(Stored data entries)
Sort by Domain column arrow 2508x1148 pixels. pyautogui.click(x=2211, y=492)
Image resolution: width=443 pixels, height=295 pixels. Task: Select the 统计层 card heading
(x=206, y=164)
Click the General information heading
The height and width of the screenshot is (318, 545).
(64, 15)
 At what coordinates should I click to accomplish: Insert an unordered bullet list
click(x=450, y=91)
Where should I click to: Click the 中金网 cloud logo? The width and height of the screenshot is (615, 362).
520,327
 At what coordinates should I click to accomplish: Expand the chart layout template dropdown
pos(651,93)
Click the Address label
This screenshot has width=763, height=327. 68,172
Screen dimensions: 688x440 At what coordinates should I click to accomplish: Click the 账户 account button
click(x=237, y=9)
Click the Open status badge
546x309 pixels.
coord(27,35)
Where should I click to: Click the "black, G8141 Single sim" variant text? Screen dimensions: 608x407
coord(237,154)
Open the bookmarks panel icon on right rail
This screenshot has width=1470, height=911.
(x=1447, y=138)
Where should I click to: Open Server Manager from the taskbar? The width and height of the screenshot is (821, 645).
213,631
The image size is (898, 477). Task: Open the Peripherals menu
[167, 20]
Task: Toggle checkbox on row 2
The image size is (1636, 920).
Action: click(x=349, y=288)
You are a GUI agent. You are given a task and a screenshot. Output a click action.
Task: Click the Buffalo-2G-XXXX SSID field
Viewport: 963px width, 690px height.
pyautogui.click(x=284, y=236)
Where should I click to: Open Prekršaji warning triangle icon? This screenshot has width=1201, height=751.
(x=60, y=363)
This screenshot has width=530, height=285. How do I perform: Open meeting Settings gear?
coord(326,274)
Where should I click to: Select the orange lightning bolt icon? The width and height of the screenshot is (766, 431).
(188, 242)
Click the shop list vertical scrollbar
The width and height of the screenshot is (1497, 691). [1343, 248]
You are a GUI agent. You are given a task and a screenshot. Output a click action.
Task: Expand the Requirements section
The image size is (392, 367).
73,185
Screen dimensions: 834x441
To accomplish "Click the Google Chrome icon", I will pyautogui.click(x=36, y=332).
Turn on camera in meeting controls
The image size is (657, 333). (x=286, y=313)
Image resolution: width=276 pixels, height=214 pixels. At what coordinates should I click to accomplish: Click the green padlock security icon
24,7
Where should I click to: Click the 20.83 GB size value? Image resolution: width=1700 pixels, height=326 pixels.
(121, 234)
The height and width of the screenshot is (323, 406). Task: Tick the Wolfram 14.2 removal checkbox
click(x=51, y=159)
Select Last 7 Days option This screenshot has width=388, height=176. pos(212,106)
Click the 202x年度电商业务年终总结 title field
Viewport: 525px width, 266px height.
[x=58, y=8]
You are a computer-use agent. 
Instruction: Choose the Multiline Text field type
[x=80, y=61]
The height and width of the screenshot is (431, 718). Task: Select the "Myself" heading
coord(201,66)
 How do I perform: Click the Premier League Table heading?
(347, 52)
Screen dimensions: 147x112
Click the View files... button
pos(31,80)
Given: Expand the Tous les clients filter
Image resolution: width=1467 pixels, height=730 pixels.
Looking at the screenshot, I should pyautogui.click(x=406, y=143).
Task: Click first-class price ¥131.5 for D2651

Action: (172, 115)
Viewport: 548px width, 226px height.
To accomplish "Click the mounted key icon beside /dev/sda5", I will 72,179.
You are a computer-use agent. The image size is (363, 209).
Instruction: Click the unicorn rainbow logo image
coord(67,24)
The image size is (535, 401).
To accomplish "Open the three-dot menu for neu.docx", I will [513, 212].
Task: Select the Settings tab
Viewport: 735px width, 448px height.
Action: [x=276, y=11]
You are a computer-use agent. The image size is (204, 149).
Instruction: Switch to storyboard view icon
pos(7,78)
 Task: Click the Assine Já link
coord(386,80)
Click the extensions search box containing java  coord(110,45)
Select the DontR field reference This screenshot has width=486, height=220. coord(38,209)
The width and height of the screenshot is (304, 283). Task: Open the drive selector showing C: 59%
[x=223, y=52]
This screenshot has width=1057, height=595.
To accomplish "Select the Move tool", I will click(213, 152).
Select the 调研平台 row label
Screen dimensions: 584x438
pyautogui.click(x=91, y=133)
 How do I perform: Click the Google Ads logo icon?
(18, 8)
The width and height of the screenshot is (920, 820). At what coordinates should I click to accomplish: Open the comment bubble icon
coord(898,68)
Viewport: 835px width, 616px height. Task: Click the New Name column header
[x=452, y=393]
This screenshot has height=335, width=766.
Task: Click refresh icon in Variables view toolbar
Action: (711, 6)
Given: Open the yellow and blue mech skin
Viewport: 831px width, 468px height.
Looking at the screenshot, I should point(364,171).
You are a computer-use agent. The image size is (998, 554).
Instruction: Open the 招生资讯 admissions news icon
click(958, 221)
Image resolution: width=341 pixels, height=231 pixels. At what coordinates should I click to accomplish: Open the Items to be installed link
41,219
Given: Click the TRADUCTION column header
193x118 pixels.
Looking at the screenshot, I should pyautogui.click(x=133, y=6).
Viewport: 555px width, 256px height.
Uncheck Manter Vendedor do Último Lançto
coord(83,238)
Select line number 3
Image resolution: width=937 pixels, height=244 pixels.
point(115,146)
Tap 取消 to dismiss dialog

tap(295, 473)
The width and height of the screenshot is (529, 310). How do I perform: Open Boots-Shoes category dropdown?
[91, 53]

§ **Exercise requirements**:
Produce an exact repeat of the lines from the one containing "Instruction: Open the" through the last line of the data, and nothing more.

§ **Result of the exercise**:
Instruction: Open the 招生资讯 admissions news icon
click(958, 221)
Image resolution: width=341 pixels, height=231 pixels. At what coordinates should I click to accomplish: Open the Items to be installed link
41,219
Given: Click the TRADUCTION column header
193x118 pixels.
Looking at the screenshot, I should pyautogui.click(x=133, y=6).
Viewport: 555px width, 256px height.
Uncheck Manter Vendedor do Último Lançto
coord(83,238)
Select line number 3
Image resolution: width=937 pixels, height=244 pixels.
point(115,146)
Tap 取消 to dismiss dialog

tap(295, 473)
The width and height of the screenshot is (529, 310). How do I perform: Open Boots-Shoes category dropdown?
[91, 53]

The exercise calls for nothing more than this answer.